Entering into an official long-term relationship, which people generally call “marriage”, is a very important step. You know each other, you share common interests and values but have you discussed everything you’re interested in? There are some topics that couples avoid discussing before tying the knot and then regret their thoughtlessness. Those unsettled questions can arise in future and trigger off conflicts or even lead to a breakup. So, here are the topics you need to discuss prior to getting married.
Intimacy. Partners’ sexual energy may not always coincide. Don’t be afraid to talk about how often you want to have sex and other intimate details. It will facilitate a better understanding in your couple. Since sex is an important aspect of a married life, you should make the things clear from the start.
Finances. When people start living together as a couple, one of the first issues they face is money. They need to discuss the way they will manage their finances in advance. You’ll purchase many things for your home, for daily use, so decide how you’ll form your budget. Naturally, you’ll want to save money for future investments or traveling. It’s difficult to give any tips on this aspect of your life because you should decide on the amounts you’ll spend and save.
Work-life balance. If you openly express your attitude to your partner’s overtime job and discuss your career plans, you’ll avoid many future conflicts. At the beginning of your marriage, you’ll want to spend a lot of time with your spouse and if your partner has a busy job and works even on the weekend, it may disappoint you. So, you need to be aware of your partner’s schedule and accept it. For example, you can agree that it’s necessary for the material well-being of your couple.
Living conditions. Maybe, you’ve always dreamed to live outside the city and your partner can’t imagine his/her life without hustle and bustle of a big city. You should discuss where you want to live and what conditions are comfortable for you.
Kids. Many couples don’t touch upon this topic before marriage and then face the consequences after tying the knot. There are a lot of kids-related questions you should discuss. First, you should be on the same page as to when you want to have kids: will it be soon after a wedding or you need several years to establish your lives? Second, talk about how many children you want to have. Yet, you’ll know the answer only after your first baby arrives. You should also ask your partner’s opinion as to the possibility of adoption.
Religion. If you don’t discuss your religious beliefs in advance, you might have fights when you realize your partner is too religious or doesn’t respect your faith. In order to prevent any possible disagreement and misunderstandings, find the right time to talk about the role your religion plays in your and your partner’s life. It’s extremely important for your future life, especially when you’ll become parents.

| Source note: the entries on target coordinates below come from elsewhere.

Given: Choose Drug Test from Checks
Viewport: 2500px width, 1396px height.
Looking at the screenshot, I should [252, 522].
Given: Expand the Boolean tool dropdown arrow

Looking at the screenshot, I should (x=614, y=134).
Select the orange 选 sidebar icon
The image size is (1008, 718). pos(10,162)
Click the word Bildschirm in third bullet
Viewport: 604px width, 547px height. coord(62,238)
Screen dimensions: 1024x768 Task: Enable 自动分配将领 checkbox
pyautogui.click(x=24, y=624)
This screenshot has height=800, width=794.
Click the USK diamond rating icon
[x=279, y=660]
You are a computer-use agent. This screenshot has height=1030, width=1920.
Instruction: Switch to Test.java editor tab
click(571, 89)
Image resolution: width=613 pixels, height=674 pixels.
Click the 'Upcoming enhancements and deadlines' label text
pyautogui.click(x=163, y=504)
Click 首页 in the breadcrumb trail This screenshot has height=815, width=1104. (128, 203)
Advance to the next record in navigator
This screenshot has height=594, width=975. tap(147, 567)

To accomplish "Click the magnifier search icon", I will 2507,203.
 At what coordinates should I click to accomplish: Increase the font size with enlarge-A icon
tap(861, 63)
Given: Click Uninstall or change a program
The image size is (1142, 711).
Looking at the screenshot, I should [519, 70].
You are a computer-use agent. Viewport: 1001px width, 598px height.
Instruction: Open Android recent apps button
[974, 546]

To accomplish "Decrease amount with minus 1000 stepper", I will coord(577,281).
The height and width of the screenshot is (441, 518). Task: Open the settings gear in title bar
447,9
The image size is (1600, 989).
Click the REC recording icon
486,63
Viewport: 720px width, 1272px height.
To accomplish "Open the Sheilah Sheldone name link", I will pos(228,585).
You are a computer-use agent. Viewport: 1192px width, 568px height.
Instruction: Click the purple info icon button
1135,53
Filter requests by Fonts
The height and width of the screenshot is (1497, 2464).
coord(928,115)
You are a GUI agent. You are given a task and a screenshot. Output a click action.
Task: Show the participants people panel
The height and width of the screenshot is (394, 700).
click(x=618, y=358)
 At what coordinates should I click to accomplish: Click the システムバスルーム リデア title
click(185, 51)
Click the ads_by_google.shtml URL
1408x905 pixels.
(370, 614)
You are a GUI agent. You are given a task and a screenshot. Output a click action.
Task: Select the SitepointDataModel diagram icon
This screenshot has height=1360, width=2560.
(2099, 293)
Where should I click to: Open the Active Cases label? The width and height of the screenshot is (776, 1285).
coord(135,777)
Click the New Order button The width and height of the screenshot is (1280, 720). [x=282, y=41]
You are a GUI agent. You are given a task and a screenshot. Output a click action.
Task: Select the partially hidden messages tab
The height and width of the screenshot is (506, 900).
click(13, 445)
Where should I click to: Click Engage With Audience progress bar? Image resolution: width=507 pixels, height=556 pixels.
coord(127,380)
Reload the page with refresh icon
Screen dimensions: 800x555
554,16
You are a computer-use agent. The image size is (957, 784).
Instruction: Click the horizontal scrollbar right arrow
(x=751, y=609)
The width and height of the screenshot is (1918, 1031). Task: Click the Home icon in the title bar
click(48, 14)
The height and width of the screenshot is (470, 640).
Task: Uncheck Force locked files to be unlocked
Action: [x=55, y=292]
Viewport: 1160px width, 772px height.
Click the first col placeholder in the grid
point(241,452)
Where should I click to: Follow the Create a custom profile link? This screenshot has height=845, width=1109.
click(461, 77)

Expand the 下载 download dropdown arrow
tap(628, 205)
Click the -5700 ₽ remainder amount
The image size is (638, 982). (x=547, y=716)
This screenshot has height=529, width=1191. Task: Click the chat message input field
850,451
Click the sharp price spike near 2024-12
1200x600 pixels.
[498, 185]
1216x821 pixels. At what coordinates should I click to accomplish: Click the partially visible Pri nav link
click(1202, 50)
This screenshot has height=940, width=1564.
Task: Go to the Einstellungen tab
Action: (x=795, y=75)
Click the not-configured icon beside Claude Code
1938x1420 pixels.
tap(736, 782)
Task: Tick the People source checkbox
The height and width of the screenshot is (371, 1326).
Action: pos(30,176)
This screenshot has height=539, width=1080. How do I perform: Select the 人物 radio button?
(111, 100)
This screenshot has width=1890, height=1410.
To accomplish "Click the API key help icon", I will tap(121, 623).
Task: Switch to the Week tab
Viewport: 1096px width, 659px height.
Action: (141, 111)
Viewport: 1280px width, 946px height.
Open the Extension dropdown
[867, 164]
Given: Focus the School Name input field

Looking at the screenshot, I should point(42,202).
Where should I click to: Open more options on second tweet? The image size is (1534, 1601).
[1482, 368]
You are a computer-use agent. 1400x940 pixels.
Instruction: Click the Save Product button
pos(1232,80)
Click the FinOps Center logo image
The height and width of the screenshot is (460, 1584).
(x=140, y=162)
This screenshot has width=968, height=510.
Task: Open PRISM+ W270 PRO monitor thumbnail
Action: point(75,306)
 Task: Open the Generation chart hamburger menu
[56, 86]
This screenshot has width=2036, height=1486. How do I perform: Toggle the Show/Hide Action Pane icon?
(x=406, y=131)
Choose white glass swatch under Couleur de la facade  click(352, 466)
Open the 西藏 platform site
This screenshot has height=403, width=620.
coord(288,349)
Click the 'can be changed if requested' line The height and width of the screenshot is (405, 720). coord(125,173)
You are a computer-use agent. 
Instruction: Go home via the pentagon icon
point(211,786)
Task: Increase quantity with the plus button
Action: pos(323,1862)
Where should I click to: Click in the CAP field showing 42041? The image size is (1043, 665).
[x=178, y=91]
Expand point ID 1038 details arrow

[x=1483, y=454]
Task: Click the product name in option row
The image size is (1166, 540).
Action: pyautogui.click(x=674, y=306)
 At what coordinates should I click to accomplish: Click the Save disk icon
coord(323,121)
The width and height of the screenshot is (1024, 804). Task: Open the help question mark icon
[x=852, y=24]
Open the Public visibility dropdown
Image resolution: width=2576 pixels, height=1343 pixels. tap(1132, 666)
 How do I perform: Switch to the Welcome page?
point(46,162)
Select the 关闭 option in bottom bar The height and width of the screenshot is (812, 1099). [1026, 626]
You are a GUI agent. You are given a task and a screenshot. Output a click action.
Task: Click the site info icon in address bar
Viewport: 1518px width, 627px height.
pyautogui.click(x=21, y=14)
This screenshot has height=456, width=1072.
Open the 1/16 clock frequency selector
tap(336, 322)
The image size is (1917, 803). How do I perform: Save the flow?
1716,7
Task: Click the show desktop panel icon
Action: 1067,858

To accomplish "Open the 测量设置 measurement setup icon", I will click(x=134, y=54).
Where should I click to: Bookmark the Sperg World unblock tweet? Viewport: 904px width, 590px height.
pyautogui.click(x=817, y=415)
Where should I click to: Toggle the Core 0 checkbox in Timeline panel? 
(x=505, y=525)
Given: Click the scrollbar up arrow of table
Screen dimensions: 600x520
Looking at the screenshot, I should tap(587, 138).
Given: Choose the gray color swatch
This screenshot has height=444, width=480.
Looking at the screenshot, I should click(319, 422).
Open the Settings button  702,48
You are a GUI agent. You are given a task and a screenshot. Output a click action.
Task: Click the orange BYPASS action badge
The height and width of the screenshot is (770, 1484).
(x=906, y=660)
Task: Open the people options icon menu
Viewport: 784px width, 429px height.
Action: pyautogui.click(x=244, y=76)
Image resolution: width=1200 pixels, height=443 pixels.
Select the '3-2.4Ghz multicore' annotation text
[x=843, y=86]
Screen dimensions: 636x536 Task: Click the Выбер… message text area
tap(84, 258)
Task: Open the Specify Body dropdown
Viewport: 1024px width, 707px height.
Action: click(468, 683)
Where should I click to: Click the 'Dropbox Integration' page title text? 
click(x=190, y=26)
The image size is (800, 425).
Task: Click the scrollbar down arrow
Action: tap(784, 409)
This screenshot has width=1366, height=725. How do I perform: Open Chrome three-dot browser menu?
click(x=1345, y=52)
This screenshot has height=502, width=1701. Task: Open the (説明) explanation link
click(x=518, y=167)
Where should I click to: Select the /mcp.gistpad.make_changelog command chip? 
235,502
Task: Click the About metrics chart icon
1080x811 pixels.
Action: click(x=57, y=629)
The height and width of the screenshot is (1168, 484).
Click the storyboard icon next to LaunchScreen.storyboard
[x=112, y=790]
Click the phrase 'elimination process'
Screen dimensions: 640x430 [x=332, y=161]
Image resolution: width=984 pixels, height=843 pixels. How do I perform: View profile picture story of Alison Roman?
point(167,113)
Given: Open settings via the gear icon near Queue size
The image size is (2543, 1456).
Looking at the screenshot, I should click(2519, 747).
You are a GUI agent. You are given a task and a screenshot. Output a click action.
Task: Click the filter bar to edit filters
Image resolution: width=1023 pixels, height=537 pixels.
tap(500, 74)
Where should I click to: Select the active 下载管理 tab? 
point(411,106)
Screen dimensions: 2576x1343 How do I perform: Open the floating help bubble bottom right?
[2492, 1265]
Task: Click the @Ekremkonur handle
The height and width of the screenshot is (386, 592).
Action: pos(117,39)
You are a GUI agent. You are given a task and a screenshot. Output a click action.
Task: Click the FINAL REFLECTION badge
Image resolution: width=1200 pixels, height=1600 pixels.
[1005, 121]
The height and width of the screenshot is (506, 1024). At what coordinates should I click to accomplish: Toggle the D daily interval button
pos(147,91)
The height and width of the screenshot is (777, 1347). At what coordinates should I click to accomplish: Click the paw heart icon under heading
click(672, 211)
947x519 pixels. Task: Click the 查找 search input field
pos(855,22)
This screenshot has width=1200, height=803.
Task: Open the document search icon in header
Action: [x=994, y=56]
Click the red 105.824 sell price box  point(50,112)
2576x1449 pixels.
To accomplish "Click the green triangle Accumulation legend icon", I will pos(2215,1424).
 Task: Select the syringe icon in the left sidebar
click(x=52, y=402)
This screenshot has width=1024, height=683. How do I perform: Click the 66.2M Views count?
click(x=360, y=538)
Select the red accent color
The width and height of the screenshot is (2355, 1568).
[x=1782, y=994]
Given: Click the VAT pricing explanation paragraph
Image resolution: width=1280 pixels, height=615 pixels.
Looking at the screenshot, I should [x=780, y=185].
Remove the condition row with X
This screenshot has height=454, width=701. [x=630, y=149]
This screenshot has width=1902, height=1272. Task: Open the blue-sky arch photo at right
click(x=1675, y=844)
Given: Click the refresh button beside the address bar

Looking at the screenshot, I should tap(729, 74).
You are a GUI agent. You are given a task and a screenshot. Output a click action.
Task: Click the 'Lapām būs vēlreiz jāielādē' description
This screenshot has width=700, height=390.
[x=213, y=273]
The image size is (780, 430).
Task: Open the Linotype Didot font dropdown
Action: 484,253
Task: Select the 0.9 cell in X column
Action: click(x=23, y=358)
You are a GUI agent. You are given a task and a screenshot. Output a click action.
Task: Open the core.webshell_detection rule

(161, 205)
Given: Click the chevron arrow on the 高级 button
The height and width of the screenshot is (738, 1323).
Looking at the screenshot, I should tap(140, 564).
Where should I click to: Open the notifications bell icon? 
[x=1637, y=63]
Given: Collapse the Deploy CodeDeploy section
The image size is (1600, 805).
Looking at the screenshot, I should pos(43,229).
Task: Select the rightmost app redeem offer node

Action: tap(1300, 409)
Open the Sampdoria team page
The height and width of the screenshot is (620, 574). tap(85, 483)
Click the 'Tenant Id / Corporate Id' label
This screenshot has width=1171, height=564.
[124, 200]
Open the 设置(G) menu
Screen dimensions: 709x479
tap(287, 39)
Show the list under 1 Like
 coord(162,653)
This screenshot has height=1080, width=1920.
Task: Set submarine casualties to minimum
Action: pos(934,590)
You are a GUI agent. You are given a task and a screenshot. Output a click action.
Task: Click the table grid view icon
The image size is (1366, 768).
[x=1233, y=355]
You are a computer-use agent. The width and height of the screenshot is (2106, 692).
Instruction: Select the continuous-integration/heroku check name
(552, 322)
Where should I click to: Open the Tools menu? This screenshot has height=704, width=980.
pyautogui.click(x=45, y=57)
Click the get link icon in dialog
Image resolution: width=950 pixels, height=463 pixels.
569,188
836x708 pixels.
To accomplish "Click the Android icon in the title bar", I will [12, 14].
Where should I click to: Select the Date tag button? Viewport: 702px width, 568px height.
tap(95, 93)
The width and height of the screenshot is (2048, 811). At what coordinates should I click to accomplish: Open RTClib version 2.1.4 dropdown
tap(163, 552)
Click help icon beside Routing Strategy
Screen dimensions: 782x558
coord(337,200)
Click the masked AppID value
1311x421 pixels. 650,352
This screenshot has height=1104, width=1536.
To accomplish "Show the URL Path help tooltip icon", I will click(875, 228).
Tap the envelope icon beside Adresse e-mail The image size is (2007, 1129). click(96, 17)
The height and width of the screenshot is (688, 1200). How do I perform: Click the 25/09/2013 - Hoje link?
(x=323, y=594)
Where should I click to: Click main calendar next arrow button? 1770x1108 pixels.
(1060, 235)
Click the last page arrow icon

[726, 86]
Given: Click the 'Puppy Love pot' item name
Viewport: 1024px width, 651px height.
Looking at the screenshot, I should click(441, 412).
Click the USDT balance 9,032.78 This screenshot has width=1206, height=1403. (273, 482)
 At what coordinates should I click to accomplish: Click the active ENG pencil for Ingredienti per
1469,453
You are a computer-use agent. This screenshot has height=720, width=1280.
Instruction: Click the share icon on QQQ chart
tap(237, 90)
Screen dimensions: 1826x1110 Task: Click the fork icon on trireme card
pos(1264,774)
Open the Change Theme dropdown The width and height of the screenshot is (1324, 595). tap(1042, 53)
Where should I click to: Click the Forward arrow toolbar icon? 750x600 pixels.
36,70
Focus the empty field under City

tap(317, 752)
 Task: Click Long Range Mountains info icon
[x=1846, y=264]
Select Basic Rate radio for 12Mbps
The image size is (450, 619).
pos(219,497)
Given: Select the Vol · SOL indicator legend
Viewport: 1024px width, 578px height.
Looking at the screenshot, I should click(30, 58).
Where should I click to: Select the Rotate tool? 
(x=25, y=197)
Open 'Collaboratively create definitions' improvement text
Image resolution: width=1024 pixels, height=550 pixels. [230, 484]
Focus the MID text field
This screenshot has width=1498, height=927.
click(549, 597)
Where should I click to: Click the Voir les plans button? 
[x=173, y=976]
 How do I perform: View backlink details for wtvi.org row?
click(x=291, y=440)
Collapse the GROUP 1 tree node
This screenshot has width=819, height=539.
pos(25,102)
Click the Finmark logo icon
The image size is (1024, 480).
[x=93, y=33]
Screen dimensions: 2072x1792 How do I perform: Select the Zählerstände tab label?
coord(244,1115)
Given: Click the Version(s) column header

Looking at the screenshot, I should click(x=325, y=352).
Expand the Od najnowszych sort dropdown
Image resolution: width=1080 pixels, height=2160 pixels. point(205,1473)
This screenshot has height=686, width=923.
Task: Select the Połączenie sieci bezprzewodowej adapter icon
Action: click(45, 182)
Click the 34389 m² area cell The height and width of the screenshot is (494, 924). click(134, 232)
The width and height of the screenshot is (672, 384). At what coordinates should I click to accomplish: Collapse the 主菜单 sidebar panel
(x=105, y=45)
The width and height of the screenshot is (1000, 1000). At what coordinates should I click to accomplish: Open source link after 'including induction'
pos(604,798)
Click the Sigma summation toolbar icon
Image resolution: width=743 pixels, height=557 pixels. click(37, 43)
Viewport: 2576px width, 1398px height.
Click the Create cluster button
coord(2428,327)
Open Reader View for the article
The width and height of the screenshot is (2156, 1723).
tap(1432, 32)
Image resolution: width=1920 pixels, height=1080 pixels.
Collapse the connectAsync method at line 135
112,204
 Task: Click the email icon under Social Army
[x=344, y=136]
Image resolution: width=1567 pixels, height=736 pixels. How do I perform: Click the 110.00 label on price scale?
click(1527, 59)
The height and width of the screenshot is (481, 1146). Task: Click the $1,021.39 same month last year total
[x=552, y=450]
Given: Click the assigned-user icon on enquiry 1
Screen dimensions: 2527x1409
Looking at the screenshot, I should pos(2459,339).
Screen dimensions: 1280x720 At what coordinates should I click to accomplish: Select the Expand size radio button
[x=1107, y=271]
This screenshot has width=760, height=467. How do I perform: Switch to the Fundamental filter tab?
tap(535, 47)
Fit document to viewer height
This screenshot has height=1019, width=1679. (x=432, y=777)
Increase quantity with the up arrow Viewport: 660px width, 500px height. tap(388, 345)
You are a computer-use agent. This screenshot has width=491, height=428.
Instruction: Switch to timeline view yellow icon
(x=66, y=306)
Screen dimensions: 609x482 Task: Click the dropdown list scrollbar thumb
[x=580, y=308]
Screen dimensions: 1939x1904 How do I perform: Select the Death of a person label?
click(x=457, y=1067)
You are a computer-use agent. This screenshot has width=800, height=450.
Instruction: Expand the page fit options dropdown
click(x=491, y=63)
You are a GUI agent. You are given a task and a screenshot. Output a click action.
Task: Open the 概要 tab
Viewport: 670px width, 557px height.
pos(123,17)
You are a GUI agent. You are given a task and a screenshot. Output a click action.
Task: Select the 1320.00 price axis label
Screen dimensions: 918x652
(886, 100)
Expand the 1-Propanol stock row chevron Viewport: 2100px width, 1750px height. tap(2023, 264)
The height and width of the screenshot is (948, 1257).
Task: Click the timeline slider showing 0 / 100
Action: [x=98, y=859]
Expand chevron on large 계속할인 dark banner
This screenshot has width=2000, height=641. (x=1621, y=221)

Time with relatives. Your relations with your family may be different from the relations your partner has with their family. Since you were raised in different environments, you should discuss whether you’re going to visit your relatives, how often you need to go to your/your partner’s native town to see your parents, how you’re going to celebrate big holidays – with friends or in a family circle.
Values and views on marriage. Before making a vow, make sure you know each other’s views on marriage. What do expect from it? Do you want a posh ceremony or will it be only for you two? Discuss your responsibilities, chores, and lifestyle.